Chickamauga, Stone River, Kennesaw Mountain, Atlanta, and Sherman's March to the Sea. Lieutenant Colonel Michael Hendrick Fitch was at all of them and more. Looking back 40 years, he recounts the battles, the humorous tales, the anecdotes of Grant and other famous soldiers whom he met, and simple soldier stories. "As we crossed a creek before arriving at the battlefield, the horses all stopped to drink. Grant pulled out his match-box and lighted a cigar. While he was doing this, his horse let fly with his hind foot at [Baldy] Smith’s horse. Whereupon Smith hit Grant’s horse across the rump with his stick and at the same time made some familiar remark to Grant about riding such a vicious horse. I was looking intently at Grant at the time and was struck with his perfect stolid indifference. He never for an instant changed the position of his hand or head in lighting his cigar, nor said a word, nor did he seem conscious of the episode, though his horse moved up suddenly. I thought it very characteristic of his qualities as a soldier." Front-line letters, diaries, and stories of the Civil War bring an immediacy to a long-ago event and connect us to these everyday men and women who lived it. For the first time, this long out-of-print volume is available as an affordable, well-formatted book for e-readers and smartphones. Be sure to LOOK INSIDE by clicking the cover above or download a sample.

The War of the Rebellion: Formal reports, both Union and Confederate, of the first seizures of United States property in the Southern States (53 v. in 111)

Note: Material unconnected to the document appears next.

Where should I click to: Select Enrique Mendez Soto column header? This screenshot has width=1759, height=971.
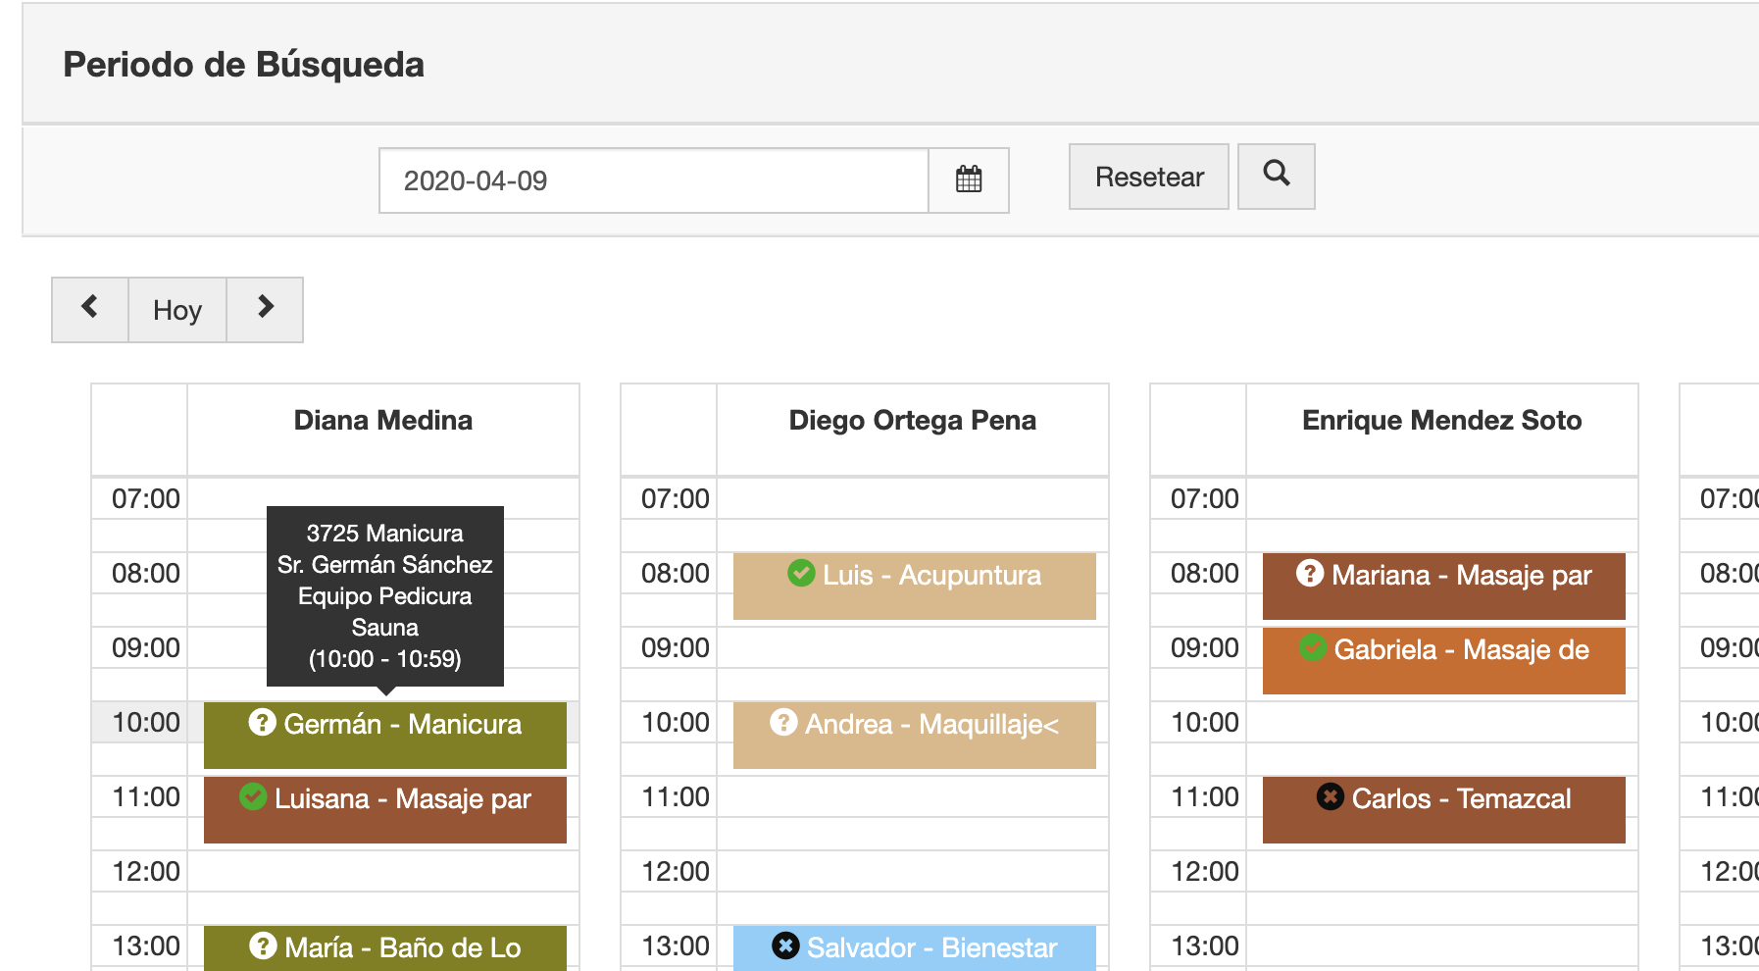(x=1441, y=421)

The War of the Rebellion: Formal reports, both Union and Confederate, of the first seizures of United States property in the Southern States (53 v. in 111)
Title The War of the Rebellion: Formal reports, both Union and Confederate, of the first seizures of United States property in the Southern States (53 v. in 111) PDF eBook
Author United States. War Department
Publisher
Pages 1530
Release 1880
Genre Confederate States of America
ISBN

Download The War of the Rebellion: Formal reports, both Union and Confederate, of the first seizures of United States property in the Southern States (53 v. in 111) Book in PDF, Epub and Kindle

Series I: Contains the formal reports, both Union and Confederate, of the first seizures of United States property in the Southern States, and of all military operations in the field, with the correspondence, orders, and returns relating specially thereto, and, as proposed is to be accompanied by an Atlas. In this series the reports will be arranged according to the campaigns and several theaters of operations (in the chronological order of the events), and the Union reports of any event will, as a rule, be immediately followed by the Confederate accounts. The correspondence, etc., not embraced in the "reports" proper will follow (first Union and next Confederate) in chronological order. Volume XIV. 1885. (Vol. 14, Chap. 26) Chapter XXVI - Operations on the coasts of South Carolina, Georgia, and Middle and East Florida. Apr 12, 1862-Jun 11, 1863

Baptism

Baptism
Title Baptism PDF eBook
Author Larry Gwin
Publisher Ballantine Books
Pages 369
Release 1999-11-02
Genre History
ISBN 0804119228

Download Baptism Book in PDF, Epub and Kindle

"The 2nd Battalion of the 7th Cavalry had the dubious distinction of being the unit that had fought the biggest battle of the war to date, and had suffered the worst casualties. We and the 1st Battalion." A Yale graduate who volunteered to serve his country, Larry Gwin was only twenty-three years old when he arrived in Vietnam in 1965. After a brief stint in the Delta, Gwin was reassigned to the 1st Cavalry Division (Airmobile) in An Khe. There, in the hotly contested Central Highlands, he served almost nine months as executive officer for Alpha Company, 2/7, fighting against crack NVA troops in some of the war's most horrific battles. The bloodiest conflict of all began November 12, 1965, after 2nd Battalion was flown into the Ia Drang Valley west of Pleiku. Acting as point, Alpha Company spearheaded the battalion's march to landing zone Albany for pickup, not knowing they were walking into the killing zone of an NVA ambush that would cost them 10 percent casualties. Gwin spares no one, including himself, in his gut-wrenching account of the agony of war. Through the stench of death and the acrid smell of napalm, he chronicles the Vietnam War in all its nightmarish horror.